Im Gegensatz zur Herrschaft sprechen die Soziologen von Macht, wenn jemand seinen Willen gegenüber einer oder mehreren Personen gegen deren Widerstand durchsetzen kann. In aller Regel umfasst Herrschaft zwar auch immer Macht, aber eine Person kann auch Macht über eine andere haben bzw. ausüben, ohne über sie zu herrschen.

Übrigens: Unter Autorität versteht man den sozialen Einfluss bestimmter Personen oder Gruppen, der ihnen von anderen zugesprochen wird. Dagegen ist Gewalt ein Mittel zur Durchsetzung von Herrschaft und Macht. Physischer und/oder psychischer Zwang tragen dazu bei, die geltenden Normen durchzusetzen. In modernen Gesellschaften hat der Staat das Gewaltmonopol: Allein er und seine Institutionen wie die Polizei sind unter bestimmten Bedingungen (z. B. bei Verstößen gegen geltendes Recht) befugt, innerhalb der staatlichen Grenzen Gewalt auszuüben.

Was versteht man unter Moral?

Der Begriff Moral bezieht sich auf die sittlichen Normen und Werte, die in einer Gesellschaft als verbindlich anerkannt sind. Moral beruht im Gegensatz zu Recht nicht auf Gesetzgebungsakten, sondern stützt sich weitgehend auf Überlieferung. Im Gegensatz zur Ethik, die ein Nachdenken über moralische Werte beinhaltet, werden diese von der Moral nicht hinterfragt, sondern als geltend vorausgesetzt.

Darf man sich an der Supermarktkasse vordrängeln?

Heute gehört es in unserer Gesellschaft zur Norm, sich an der Kasse im Supermarkt ans Ende einer Schlange anzustellen. Solche Normen sollen menschlichem Handeln eine gewisse Regelmäßigkeit verleihen und es auf diese Weise nachvollziehbar machen. So können sich die Menschen untereinander verständigen und sinnvoll agieren.

Was ist eigentlich ...

ein Tabu? Ein religiös oder rituell begründetes Verbot. Ein Tabu kann sein, den Gottesnamen auszusprechen oder bestimmte Speisen zu essen. Das Wort stammt ursprünglich aus Polynesien, wo es sich ebenfalls auf ein unbedingtes Verbot bestimmter Handlungen bezieht.

eine Sitte? Umgangssprachlich bedeutet Sitte soviel wie Brauch. Allerdings benutzen Soziologen das Wort auch, wenn sie von Normen reden, die aus den »guten« Sitten heraus begründet sind – es verletzt z. B. die sittlichen Normen, wenn jemand an eine Hauswand uriniert.
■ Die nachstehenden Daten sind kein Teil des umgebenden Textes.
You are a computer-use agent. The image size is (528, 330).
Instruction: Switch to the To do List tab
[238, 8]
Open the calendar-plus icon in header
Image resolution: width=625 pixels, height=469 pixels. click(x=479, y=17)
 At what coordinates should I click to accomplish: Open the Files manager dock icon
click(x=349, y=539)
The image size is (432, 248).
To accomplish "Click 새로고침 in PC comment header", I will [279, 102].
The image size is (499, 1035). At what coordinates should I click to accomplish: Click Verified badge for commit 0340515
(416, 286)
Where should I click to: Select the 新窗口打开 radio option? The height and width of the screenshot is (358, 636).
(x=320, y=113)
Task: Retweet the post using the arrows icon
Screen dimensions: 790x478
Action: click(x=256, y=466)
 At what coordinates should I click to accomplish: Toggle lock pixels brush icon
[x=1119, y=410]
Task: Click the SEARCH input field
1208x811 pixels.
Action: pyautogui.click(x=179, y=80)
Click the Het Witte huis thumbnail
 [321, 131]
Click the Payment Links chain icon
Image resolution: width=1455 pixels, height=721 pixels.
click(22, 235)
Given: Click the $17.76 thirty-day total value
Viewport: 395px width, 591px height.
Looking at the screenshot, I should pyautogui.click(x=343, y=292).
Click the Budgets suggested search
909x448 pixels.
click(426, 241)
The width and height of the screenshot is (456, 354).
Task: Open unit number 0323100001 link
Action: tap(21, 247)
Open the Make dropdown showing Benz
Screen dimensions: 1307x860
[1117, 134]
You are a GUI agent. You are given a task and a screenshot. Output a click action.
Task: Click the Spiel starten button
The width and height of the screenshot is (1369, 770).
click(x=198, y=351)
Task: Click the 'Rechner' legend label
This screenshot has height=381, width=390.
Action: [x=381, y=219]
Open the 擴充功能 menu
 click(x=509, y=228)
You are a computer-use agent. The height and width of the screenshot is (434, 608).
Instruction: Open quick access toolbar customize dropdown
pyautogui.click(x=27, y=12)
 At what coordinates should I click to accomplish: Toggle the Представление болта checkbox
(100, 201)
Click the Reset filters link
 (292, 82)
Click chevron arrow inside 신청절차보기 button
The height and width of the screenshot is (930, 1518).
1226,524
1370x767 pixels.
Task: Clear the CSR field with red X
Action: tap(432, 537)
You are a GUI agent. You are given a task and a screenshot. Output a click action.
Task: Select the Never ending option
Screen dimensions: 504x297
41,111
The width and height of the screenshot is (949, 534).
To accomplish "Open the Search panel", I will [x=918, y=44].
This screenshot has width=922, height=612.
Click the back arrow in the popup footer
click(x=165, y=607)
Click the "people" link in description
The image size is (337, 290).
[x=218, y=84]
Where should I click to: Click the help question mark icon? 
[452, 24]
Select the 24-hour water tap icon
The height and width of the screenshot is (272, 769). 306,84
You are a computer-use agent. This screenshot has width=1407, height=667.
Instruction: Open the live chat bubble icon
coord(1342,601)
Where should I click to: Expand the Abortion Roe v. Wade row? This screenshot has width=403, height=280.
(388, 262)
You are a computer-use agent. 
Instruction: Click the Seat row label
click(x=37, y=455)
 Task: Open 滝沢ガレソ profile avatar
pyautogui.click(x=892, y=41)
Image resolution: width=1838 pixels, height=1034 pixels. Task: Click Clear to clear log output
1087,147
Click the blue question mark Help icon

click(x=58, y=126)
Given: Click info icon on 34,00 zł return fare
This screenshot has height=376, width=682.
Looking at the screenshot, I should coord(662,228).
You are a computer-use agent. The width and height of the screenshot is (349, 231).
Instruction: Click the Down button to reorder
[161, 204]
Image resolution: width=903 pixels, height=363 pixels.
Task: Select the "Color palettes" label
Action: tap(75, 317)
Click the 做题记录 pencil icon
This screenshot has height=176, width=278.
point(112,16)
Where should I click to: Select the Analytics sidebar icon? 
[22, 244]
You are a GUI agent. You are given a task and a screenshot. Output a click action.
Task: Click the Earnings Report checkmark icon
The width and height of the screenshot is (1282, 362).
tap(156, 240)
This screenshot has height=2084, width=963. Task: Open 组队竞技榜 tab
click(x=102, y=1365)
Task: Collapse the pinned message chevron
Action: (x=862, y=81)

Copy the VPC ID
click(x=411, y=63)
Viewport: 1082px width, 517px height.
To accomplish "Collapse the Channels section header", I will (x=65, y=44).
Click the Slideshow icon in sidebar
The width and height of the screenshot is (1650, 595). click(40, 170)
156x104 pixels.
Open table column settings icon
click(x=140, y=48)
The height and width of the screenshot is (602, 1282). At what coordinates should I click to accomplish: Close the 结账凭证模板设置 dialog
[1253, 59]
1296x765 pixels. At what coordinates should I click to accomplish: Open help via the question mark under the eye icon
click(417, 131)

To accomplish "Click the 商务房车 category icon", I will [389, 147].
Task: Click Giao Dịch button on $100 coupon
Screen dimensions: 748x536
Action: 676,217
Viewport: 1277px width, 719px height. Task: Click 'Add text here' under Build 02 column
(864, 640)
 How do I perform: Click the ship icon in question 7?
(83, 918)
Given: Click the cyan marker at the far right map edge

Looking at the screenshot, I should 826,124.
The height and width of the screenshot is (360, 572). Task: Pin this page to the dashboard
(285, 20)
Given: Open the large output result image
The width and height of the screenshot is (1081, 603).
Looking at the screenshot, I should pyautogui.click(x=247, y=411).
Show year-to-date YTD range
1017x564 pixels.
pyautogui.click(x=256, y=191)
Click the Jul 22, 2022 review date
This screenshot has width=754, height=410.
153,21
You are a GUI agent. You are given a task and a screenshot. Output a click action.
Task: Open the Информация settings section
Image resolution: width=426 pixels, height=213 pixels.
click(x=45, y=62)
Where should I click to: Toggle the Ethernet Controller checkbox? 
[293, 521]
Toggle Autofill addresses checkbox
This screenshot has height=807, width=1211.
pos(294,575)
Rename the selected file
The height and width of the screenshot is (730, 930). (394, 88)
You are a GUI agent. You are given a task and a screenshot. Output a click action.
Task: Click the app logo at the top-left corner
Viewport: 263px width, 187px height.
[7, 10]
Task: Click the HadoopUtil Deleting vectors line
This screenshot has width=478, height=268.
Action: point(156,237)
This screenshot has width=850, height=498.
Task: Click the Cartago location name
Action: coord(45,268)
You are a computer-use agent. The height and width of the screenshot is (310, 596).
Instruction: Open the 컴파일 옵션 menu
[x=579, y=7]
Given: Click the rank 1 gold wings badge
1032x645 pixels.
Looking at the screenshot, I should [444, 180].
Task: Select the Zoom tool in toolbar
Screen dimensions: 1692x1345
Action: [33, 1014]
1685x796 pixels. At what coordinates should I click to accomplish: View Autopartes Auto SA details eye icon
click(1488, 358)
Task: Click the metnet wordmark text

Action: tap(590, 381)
Tugend? Ursprünglich bedeutete Tugend die Bereitschaft zu sittlicher Gesinnung und sittlichem Handeln. Was jedoch früher als tugendhaft galt (z. B. keinen Geschlechtsverkehr vor der Ehe), gilt manchmal als überkommen: Als positive Tugenden bewertet werden heute Zivilcourage und Mut.